*** Selected excerpt Section Begins ***

Bristow launched Randgold Resources in Johannesburg in the mid-Nineties and close on two years ago, both he and Randgold were absorbed into the 40 000-employee, 14-country Barrick, which is listed in New York and Toronto.

As reported by Mining Weekly last week, Barrick expects to meet its production guidance for 2020, despite the negative impact of Covid-19.

The group reported preliminary second-quarter gold production of 1.15-million ounces and copper production of 120-million pounds. Gold production for the first six months of 2020 was 2.4-million ounces, which is at the midpoint of the 4.6-million- to 5-million-ounce guided range set for the year.

According to Wikipedia, Pueblo Viejo, the mine from which Bristow was speaking to London-locked-down Quest, is the largest gold mine in the Americas and eighth largest in the world.

*** Selected excerpt Section Ends ***
*** Provided material Section Begins ***

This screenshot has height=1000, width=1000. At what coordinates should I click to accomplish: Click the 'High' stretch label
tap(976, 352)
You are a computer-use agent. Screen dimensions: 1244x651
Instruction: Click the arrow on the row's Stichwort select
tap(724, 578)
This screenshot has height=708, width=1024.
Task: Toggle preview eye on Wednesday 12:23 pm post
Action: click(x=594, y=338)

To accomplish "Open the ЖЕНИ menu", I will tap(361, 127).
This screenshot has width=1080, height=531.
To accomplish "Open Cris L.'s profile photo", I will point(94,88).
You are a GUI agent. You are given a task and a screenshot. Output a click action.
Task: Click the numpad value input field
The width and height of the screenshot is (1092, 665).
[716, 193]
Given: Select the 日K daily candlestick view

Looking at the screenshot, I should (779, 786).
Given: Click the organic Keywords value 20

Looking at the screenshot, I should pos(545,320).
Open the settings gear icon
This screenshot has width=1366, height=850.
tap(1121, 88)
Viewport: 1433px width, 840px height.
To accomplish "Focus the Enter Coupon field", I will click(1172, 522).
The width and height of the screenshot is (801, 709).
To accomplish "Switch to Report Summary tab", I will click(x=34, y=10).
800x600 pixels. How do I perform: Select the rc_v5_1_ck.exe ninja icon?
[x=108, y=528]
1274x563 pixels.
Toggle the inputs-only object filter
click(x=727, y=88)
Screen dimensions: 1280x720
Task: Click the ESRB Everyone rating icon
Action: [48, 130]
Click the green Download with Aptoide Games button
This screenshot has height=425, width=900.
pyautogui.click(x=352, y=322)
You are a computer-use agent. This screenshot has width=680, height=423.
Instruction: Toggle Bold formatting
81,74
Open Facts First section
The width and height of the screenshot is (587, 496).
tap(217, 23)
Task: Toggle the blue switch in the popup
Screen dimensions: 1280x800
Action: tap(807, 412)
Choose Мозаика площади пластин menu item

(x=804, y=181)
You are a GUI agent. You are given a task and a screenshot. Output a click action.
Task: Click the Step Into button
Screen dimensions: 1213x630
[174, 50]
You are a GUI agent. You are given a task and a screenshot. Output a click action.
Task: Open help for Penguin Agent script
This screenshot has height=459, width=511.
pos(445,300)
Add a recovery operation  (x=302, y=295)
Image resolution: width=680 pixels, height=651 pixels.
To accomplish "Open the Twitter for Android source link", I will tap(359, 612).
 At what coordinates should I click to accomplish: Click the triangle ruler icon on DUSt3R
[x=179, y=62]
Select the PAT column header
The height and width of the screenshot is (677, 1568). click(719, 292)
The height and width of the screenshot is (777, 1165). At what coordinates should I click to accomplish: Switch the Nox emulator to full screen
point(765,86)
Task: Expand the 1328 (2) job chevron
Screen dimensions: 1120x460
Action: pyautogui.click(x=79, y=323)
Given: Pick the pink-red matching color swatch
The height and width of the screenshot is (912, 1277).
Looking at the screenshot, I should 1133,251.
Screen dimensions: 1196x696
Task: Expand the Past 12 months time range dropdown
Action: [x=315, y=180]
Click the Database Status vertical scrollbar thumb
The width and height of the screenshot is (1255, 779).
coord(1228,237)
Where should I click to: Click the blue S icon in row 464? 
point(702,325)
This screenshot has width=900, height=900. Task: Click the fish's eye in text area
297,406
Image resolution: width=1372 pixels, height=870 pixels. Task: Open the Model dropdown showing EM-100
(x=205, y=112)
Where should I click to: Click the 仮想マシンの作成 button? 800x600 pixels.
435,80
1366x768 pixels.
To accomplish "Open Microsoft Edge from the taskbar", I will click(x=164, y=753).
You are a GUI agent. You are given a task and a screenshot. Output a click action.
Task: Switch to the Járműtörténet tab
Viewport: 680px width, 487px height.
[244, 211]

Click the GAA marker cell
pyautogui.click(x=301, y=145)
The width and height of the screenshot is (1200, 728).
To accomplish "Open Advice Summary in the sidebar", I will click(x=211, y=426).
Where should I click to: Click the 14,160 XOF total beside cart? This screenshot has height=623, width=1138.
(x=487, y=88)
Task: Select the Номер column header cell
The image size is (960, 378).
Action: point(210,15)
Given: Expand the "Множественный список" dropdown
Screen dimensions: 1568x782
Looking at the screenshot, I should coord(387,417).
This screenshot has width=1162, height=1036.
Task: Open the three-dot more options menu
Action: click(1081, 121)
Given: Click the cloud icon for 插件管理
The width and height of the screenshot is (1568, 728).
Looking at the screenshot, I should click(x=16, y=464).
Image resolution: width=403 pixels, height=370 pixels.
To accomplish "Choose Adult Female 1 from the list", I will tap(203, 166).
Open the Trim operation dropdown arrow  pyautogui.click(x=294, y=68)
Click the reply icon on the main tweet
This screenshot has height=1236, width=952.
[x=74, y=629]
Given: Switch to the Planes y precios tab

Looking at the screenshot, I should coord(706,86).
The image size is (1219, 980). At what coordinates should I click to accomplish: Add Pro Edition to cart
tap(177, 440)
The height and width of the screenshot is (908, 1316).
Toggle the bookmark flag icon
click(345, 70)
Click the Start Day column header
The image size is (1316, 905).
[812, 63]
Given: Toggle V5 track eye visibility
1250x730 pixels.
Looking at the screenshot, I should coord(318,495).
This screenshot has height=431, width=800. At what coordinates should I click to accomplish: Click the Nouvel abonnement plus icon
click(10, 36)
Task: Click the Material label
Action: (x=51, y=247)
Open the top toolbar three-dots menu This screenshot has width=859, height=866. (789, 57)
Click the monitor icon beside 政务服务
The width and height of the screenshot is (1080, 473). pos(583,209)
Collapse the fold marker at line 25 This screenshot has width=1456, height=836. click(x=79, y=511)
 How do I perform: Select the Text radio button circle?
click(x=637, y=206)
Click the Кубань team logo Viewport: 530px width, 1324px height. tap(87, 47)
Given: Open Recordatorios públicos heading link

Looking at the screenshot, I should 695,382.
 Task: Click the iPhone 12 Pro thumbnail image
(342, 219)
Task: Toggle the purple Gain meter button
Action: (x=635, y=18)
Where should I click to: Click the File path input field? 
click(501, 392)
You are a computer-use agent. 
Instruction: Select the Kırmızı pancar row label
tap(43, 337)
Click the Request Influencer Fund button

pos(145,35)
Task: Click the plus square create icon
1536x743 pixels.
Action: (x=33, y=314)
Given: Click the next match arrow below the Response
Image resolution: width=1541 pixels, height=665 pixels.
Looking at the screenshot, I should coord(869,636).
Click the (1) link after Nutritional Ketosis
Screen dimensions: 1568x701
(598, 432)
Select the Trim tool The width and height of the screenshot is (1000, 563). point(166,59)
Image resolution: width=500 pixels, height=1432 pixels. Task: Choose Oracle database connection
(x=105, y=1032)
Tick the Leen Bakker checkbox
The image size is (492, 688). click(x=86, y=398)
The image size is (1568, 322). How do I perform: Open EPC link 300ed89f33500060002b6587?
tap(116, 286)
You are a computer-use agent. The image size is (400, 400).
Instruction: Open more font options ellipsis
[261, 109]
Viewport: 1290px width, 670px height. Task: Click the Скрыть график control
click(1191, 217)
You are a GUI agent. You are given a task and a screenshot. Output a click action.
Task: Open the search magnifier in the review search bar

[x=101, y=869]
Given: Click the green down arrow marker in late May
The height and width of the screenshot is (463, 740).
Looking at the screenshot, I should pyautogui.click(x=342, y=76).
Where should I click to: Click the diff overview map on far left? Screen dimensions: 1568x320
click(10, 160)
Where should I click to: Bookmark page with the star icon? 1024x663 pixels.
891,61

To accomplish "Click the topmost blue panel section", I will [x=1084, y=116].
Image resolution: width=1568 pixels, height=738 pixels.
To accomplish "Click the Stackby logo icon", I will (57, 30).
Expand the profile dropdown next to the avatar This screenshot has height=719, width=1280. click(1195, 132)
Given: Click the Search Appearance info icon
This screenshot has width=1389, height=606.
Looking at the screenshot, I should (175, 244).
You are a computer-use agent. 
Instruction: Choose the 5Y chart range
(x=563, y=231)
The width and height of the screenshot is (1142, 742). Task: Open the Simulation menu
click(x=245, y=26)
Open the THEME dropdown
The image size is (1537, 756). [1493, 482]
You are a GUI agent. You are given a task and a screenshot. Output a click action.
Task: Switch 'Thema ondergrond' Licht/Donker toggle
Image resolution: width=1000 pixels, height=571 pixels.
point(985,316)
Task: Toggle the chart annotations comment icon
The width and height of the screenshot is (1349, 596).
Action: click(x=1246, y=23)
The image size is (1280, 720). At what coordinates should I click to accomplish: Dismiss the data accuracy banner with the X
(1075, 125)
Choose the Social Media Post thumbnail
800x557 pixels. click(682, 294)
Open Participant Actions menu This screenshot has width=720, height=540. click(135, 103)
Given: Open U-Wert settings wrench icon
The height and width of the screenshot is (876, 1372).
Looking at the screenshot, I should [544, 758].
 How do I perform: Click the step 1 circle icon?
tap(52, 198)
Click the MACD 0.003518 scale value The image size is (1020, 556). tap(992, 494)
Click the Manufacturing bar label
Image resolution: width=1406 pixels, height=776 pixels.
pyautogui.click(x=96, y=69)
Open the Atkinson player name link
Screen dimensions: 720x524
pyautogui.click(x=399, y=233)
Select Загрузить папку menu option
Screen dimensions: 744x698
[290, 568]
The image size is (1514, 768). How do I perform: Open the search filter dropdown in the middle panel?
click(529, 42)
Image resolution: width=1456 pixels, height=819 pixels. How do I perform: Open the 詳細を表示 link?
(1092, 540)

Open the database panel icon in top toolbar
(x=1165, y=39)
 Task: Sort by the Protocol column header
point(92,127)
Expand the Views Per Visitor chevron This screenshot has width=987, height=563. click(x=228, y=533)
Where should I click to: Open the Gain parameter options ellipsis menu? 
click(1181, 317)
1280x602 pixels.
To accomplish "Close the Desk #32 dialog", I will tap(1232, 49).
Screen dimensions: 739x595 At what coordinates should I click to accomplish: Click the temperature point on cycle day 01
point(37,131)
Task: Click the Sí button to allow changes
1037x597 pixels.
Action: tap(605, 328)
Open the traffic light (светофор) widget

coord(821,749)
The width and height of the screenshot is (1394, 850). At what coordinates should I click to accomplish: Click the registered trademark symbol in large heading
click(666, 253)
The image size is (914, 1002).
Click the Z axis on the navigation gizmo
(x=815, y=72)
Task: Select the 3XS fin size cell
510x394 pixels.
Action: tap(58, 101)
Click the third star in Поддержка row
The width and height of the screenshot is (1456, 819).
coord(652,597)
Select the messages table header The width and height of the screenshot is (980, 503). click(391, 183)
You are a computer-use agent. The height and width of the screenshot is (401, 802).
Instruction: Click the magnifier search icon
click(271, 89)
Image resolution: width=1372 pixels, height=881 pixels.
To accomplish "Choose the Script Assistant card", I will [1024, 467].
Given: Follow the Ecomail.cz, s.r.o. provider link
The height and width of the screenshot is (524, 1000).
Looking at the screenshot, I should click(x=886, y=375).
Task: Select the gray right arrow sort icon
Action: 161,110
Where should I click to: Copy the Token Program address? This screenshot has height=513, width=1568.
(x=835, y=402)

*** Provided material Section Ends ***

§ Work instructions:
**a.** Please answer these questions on the passage about Barrick's gold production:
(i) In which city did Bristow launch Randgold Resources?
(ii) What was the group's preliminary second-quarter gold production?
(iii) According to Wikipedia, how does Pueblo Viejo rank among the world's gold mines?
**b.** Continue the passage about Barrick and its Pueblo Viejo mine, picking up after its final sentence.

§ Expected responses:
**a.**
(i) Johannesburg
(ii) 1.15-million ounces
(iii) Eighth largest in the world

**b.**
South African-born and Estcourt High School-educated Bristow, who graduated from the University of Natal with BSc and PhD degrees in geology, is in on record as expressing his belief that Africa could be the next China. When he was based in Johannesburg in the Nineties, interviewers found his in-depth geological knowledge of the continent unbelievably widespread.

He has held many fundraising motorbike safaris across Africa raising millions of dollars for Africa’s people, notably the women and children deprived of a decent life by strife and poverty.